On Wed, Dec 05, 2012 at 11:59:01AM +0100, Sebastian Geerken wrote:
On Sat, Nov 24, Jorge Arellano Cid wrote:
Calculating width extremes, and so table rendering, is independent of the actual penalty values (except for the value "inf"i; see below).
I beg to differ.
[...] Penaltie values cannot actually influence table rendering:
1. Column widths depend on column min/max widths and available width (window width at the top).
Agreed.
2. Column min/max widths depend on cell min/max widths (maximum of the respective values).
Agreed.
3. Cell widths (calculated in dw::Textblock::getExtremesImpl) do not take the penalty values into account, only three cases are distinguished: inf (no break allowed), -inf (break forced), and other values (break possible.)
Agreed.
So changing penalties (say, to 5 instead of 1), won't make a difference.
Here I differ. Please let me know what I'm missing.
If a penalty can increase the badness of breaking certain word, to the point of it not being broken (ar at least be broken less times),
e.g. becomes or hy- hyphenation hyphen- phen- ation ation
and that word is the only word in a cell, and that cell is the widest in its column (as in the URL example [1]), then cell max is affected (as you explain in point 2), an so table rendering.
Penalties are useful for decisions regarding actual line breaking, but calculating the minimal width must regard all possible breaks; so there is only a decision whether a break is possible at all, or *not* possible at all. Both breaks, with penalties of 1 or 5, respectively, are possible breaks.
Ack!
So, as long as table calculation is kept this simple way (and not replaced by something more complex), the only possibility is to regard some breaks as not possible at all, when the minimal width is calculated.
In that case, AFAIU, a dillorc option can be formulated as: Breaking a single word in a line is not possible unless it is wider than XX chars (e.g. single_word_max_length). (I assume knowing whether a word is alone in a line is possible by comparing the start and end indexes of the array, but haven't checked it...)
[...] or even simpler, in characters:
penalty_one_word_line=18 /* Don't try to break words shorter than 18 chars, when alone in a single line */
The advantage I see to a penalty that handles this case is that it can help a lot with web rendering and also with more precise book rendering with a simple dillorc option.
Could be, but it sounds a bit hackish, and with an uncertain result.
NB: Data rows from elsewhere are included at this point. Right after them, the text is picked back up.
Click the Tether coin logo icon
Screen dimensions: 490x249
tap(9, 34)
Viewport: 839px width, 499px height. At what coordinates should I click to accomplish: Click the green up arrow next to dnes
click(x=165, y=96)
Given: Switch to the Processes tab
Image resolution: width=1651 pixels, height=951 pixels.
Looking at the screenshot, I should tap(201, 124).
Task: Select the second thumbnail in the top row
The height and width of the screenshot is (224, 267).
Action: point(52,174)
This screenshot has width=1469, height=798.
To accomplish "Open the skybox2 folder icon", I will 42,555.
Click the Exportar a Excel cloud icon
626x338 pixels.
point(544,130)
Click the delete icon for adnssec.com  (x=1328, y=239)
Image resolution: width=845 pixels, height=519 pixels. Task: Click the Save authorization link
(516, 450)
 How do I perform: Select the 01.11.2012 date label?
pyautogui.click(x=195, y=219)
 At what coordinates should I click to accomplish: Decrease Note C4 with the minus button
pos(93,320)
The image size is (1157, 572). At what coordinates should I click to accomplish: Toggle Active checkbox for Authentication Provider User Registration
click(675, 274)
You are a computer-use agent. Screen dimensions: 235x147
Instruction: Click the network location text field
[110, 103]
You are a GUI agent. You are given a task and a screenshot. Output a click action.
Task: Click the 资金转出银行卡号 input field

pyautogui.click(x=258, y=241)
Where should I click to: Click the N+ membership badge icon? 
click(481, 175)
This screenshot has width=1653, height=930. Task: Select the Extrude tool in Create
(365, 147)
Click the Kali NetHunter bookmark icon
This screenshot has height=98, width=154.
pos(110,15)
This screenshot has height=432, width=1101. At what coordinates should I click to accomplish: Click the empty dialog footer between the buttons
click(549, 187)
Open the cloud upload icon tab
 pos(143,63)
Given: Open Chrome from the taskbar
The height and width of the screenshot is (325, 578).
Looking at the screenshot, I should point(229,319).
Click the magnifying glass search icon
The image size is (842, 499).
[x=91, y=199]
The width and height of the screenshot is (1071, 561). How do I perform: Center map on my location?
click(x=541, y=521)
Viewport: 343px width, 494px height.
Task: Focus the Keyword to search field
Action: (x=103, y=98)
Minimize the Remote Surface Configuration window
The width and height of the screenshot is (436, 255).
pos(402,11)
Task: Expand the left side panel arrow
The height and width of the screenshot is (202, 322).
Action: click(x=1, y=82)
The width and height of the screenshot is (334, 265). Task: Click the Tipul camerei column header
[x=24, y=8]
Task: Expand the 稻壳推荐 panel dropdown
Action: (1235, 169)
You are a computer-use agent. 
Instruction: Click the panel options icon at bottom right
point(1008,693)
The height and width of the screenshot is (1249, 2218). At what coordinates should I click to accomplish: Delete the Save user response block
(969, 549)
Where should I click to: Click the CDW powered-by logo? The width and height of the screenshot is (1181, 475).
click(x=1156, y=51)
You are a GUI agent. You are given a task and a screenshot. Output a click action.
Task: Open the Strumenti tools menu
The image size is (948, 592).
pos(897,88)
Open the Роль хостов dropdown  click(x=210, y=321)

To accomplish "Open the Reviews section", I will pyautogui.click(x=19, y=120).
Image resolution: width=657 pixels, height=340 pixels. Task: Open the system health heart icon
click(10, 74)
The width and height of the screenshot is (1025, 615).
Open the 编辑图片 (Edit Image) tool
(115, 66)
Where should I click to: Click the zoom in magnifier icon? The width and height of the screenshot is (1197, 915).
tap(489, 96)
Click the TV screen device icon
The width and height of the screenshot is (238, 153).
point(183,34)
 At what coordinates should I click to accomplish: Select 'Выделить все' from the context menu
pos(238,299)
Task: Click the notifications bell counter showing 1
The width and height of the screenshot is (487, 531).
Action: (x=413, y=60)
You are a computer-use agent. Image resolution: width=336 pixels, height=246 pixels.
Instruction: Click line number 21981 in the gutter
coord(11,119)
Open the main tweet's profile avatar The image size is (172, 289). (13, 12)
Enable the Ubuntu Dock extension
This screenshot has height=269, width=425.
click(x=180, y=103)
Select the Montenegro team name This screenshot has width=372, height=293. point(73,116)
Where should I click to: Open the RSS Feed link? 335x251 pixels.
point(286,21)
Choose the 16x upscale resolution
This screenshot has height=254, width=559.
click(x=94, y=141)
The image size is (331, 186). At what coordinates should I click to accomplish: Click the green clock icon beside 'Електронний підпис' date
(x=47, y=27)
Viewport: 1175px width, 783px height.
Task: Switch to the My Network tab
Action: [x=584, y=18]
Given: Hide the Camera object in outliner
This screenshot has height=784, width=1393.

Could be worth a test, however.
It sounds a bit strange, but also the problem is: if we have to format text into a narrow column, breaking a long word to make it fit in, is clearly the way to go. Now, if breaking that word also makes the column narrower for the whole text (as narrow as the broken word's widest split part), then we have to choose which of both cases is better.
Generally, yes. But notice the order: 1. min/max width of the cell, and so min/max width of the column, 2. *actual* width of the column, 3. line breaking, based on the actual width. Any change must be made in #1, otherwise it is too late.
So, the decision has to be simplified: regarding a given point as possible break or not. The actual column width (as you describe it) cannot be regarded.
I understand the point. But can it be decided beforehand (i.e. without knowing the actual width of the column), as stated above? (e.g. declaring via dillorc option that columns narrower than 18 characters are "bad" when a single word in a line needs hyphenation.).
[...] I'd like to have the best choice rendered! ;-)
Independant of the approach actually implemented (perhaps both should be tested), the calculation of extremes has to be re-implemented, to decouple it from the line breaking. This is some more work, and rather risky (now half finished, but unstable). Is this something for the next release, or should we ignore it, on the short term?
I don't know the complexity of this task, it certainly sounds daunting to me. I'd *like* to have full hyphenation in our next release, but also priorize floating objects over it. Certainly you're in a better position to evaluate the effort, side effects of it, and also decide.
I can push my changes in another repository, if you want to take a look at it.
If we were working in the same physical place, perhaps I could be of more help. My feeling is I would be more of a burden to explain the whole problem to by email than of help. If you feel otherwise, we may try. -- Cheers Jorge.-